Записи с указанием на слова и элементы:
# # #

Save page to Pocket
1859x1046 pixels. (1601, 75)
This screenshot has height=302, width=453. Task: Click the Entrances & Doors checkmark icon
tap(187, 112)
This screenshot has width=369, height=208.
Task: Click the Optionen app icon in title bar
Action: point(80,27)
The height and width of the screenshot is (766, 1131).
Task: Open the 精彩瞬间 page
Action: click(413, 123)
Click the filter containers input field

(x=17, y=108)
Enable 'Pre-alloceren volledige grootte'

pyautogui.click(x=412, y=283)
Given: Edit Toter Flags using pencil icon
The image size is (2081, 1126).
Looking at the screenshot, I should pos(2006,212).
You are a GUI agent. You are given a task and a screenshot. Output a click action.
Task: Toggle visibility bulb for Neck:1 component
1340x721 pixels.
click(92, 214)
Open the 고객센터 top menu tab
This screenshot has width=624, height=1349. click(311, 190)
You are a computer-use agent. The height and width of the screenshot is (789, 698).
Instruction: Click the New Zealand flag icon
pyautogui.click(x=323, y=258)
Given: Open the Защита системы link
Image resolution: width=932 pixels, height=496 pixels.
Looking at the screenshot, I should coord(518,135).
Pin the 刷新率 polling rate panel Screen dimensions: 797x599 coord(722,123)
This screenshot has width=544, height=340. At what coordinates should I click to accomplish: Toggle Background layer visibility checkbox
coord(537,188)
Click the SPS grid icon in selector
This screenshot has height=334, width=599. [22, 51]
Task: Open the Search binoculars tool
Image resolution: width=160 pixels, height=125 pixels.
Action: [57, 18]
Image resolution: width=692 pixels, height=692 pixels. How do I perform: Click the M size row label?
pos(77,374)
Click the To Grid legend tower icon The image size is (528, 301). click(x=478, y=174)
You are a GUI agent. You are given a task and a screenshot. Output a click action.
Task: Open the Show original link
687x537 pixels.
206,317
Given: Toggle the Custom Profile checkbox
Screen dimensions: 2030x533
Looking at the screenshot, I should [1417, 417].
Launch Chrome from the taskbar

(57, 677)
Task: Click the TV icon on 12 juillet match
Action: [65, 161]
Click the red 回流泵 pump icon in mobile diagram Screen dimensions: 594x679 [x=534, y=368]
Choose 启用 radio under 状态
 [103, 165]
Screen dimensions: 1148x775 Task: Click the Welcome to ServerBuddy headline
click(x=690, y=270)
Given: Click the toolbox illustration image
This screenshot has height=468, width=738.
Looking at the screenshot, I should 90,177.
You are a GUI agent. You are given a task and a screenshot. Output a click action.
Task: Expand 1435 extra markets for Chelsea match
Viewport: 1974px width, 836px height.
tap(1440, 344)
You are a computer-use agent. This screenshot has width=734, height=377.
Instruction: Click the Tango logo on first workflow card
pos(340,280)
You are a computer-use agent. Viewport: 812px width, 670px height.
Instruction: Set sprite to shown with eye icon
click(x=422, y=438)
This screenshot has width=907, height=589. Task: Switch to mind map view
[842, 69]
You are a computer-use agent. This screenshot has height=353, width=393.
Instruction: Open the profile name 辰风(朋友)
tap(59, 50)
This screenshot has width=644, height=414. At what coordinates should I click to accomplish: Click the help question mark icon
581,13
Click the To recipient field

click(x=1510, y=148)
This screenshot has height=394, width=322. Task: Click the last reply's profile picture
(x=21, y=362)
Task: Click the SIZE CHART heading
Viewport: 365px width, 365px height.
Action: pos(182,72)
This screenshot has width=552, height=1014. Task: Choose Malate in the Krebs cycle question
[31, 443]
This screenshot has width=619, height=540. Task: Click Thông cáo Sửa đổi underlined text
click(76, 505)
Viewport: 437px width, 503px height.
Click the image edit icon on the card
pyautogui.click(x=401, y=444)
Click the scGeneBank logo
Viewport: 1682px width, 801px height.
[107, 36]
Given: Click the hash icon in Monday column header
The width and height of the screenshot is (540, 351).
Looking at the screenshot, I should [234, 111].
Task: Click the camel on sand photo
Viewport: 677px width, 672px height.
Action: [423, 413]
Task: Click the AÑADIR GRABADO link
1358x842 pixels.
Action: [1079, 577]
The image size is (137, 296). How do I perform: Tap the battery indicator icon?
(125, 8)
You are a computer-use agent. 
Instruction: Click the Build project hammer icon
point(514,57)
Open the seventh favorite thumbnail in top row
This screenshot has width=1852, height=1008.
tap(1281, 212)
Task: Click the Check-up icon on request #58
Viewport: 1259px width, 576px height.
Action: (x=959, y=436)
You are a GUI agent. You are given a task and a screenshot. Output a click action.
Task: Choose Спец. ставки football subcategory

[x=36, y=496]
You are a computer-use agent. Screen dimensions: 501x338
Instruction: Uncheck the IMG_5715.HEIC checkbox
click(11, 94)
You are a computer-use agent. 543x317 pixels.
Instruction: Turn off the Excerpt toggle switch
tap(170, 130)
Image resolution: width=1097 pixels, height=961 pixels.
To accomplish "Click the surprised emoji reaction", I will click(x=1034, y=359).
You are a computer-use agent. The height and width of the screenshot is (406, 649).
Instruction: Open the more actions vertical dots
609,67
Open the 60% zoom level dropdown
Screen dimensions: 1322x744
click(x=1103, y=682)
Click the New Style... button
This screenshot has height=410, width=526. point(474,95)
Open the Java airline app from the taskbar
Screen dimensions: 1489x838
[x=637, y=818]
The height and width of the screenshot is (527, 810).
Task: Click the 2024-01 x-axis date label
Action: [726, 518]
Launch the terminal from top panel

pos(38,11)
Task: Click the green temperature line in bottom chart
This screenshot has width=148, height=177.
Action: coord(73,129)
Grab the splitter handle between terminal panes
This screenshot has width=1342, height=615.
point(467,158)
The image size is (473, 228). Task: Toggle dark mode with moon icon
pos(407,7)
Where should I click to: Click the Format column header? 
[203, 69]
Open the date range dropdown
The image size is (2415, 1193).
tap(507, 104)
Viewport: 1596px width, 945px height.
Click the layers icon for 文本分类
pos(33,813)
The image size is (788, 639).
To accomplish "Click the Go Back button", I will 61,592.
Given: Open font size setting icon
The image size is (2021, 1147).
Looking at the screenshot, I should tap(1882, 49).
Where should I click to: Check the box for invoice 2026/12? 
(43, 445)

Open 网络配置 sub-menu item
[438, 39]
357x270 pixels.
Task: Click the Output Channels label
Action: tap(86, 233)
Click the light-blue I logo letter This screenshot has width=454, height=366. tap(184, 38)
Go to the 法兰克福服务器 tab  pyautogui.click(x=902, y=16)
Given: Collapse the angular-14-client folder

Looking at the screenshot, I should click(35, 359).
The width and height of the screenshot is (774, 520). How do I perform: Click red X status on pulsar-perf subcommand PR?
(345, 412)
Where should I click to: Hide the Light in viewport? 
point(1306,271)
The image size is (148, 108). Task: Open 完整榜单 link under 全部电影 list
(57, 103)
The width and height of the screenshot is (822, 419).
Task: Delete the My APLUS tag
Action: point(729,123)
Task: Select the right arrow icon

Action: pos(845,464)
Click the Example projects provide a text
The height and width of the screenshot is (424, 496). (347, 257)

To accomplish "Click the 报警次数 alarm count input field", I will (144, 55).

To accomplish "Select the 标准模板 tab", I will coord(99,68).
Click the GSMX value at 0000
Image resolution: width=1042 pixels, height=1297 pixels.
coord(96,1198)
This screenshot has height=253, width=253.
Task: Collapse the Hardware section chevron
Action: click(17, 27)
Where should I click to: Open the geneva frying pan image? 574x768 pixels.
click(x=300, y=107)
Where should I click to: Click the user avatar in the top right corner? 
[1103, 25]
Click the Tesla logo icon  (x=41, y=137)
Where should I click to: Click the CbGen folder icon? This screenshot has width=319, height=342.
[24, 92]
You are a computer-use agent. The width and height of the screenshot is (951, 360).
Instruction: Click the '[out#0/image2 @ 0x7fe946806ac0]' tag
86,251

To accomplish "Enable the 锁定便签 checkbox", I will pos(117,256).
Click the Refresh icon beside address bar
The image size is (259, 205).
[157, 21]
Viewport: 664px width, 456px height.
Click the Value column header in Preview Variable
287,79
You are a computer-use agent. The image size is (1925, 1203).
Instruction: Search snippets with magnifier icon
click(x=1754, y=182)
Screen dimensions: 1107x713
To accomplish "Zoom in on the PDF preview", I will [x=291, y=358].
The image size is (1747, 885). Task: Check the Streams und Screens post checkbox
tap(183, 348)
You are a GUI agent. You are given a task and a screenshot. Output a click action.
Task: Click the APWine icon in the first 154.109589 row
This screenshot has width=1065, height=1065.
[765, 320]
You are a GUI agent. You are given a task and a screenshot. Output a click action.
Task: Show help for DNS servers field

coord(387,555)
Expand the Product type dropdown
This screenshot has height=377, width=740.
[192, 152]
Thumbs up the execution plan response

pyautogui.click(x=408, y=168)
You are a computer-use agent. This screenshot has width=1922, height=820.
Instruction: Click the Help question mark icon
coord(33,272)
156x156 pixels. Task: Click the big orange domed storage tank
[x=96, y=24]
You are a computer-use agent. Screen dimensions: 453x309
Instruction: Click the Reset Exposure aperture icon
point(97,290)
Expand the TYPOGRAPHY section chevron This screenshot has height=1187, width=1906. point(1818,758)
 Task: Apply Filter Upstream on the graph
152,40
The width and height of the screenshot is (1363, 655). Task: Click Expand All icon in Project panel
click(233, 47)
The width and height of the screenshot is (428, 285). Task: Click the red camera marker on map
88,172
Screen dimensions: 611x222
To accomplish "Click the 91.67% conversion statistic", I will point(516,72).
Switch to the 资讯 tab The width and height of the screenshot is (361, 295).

# # #

> [ЗАДАНИЕ]
Перепишите записи от строки с «Given: Edit Toter Flags using pencil icon» до строки с «This screenshot has width=624, height=1349.» включительно в виде таблицы Markdown со столбцами «Номер» и «Текст», пропустив пустые строки.

> [ВЫПОЛНЕННОЕ ЗАДАНИЕ]
| Номер | Текст |
|---|---|
| 1 | Given: Edit Toter Flags using pencil icon |
| 2 | The image size is (2081, 1126). |
| 3 | Looking at the screenshot, I should pos(2006,212). |
| 4 | You are a GUI agent. You are given a task and a screenshot. Output a click action. |
| 5 | Task: Toggle visibility bulb for Neck:1 component |
| 6 | 1340x721 pixels. |
| 7 | click(92, 214) |
| 8 | Open the 고객센터 top menu tab |
| 9 | This screenshot has width=624, height=1349. click(311, 190) |